Find the direction cosines of the line $$ \frac{4-x}2=\frac y6=\frac{1-z}3. $$ Also, reduce it to vector form.

Answer

**step1** Understanding the Problem and Standard Form

The problem asks for two things: the direction cosines of a given line and its vector form. The line is given in a symmetric form: $$ \frac{4-x}2=\frac y6=\frac{1-z}3 $$. To work with this equation, it's helpful to convert it into the standard symmetric form of a line, which is $$ \frac{x-x_1}{a} = \frac{y-y_1}{b} = \frac{z-z_1}{c} $$. This standard form directly provides a point $$ (x_1, y_1, z_1) $$ on the line and its direction ratios $$ (a, b, c) $$.
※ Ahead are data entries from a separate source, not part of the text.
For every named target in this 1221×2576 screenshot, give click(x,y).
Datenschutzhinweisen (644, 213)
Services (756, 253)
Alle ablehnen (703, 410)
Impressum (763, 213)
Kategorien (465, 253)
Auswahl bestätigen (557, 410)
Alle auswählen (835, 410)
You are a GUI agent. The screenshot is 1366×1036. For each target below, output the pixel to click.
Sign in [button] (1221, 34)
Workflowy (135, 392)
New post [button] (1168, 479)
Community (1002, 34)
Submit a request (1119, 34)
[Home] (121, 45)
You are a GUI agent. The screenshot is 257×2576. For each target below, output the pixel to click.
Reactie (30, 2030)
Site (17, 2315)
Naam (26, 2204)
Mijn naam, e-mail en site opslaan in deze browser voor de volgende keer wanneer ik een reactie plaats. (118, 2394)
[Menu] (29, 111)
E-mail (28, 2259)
**step2** Rewriting the Line Equation in Standard Symmetric Form

Let's rewrite the given equation by manipulating the numerators to match the standard form $$ (x-x_1) $$, $$ (y-y_1) $$, and $$ (z-z_1) $$:
For the first term, $$ \frac{4-x}{2} = \frac{-(x-4)}{2} = \frac{x-4}{-2} $$.
For the second term, $$ \frac{y}{6} = \frac{y-0}{6} $$.
For the third term, $$ \frac{1-z}{3} = \frac{-(z-1)}{3} = \frac{z-1}{-3} $$.
So, the equation of the line in standard symmetric form is:
$$ \frac{x-4}{-2}=\frac{y-0}{6}=\frac{z-1}{-3} $$

**step3** Identifying a Point and Direction Ratios

From the standard symmetric form $$ \frac{x-4}{-2}=\frac{y-0}{6}=\frac{z-1}{-3} $$, we can identify the coordinates of a point on the line and its direction ratios.
The point on the line is $$ (x_1, y_1, z_1) = (4, 0, 1) $$.
The direction ratios of the line are $$ (a, b, c) = (-2, 6, -3) $$.

**step4** Calculating the Magnitude of the Direction Vector

To find the direction cosines, we first need to calculate the magnitude of the direction vector. The direction vector is $$ \vec{d} = a\hat{i} + b\hat{j} + c\hat{k} = -2\hat{i} + 6\hat{j} - 3\hat{k} $$.
The magnitude $$ |\vec{d}| $$ is calculated using the formula $$ \sqrt{a^2+b^2+c^2} $$.
$$ |\vec{d}| = \sqrt{(-2)^2 + (6)^2 + (-3)^2} $$
$$ |\vec{d}| = \sqrt{4 + 36 + 9} $$
$$ |\vec{d}| = \sqrt{49} $$
$$ |\vec{d}| = 7 $$

**step5** Calculating the Direction Cosines

The direction cosines $$ (l, m, n) $$ are found by dividing each direction ratio by the magnitude of the direction vector:
$$ l = \frac{a}{|\vec{d}|} = \frac{-2}{7} $$
$$ m = \frac{b}{|\vec{d}|} = \frac{6}{7} $$
$$ n = \frac{c}{|\vec{d}|} = \frac{-3}{7} $$
Thus, the direction cosines of the line are $$ \left(-\frac{2}{7}, \frac{6}{7}, -\frac{3}{7}\right) $$.

**step6** Reducing to Vector Form

The vector form of a line is given by $$ \vec{r} = \vec{a} + \lambda \vec{b} $$, where $$ \vec{r} $$ is the position vector of any point on the line, $$ \vec{a} $$ is the position vector of a known point on the line, $$ \vec{b} $$ is the direction vector of the line, and $$ \lambda $$ is a scalar parameter.
From Step 3, the point on the line is $$ (4, 0, 1) $$, so its position vector is $$ \vec{a} = 4\hat{i} + 0\hat{j} + 1\hat{k} = 4\hat{i} + \hat{k} $$.
From Step 3, the direction ratios are $$ (-2, 6, -3) $$, so the direction vector is $$ \vec{b} = -2\hat{i} + 6\hat{j} - 3\hat{k} $$.
Substituting these into the vector form equation:
$$ \vec{r} = (4\hat{i} + \hat{k}) + \lambda (-2\hat{i} + 6\hat{j} - 3\hat{k}) $$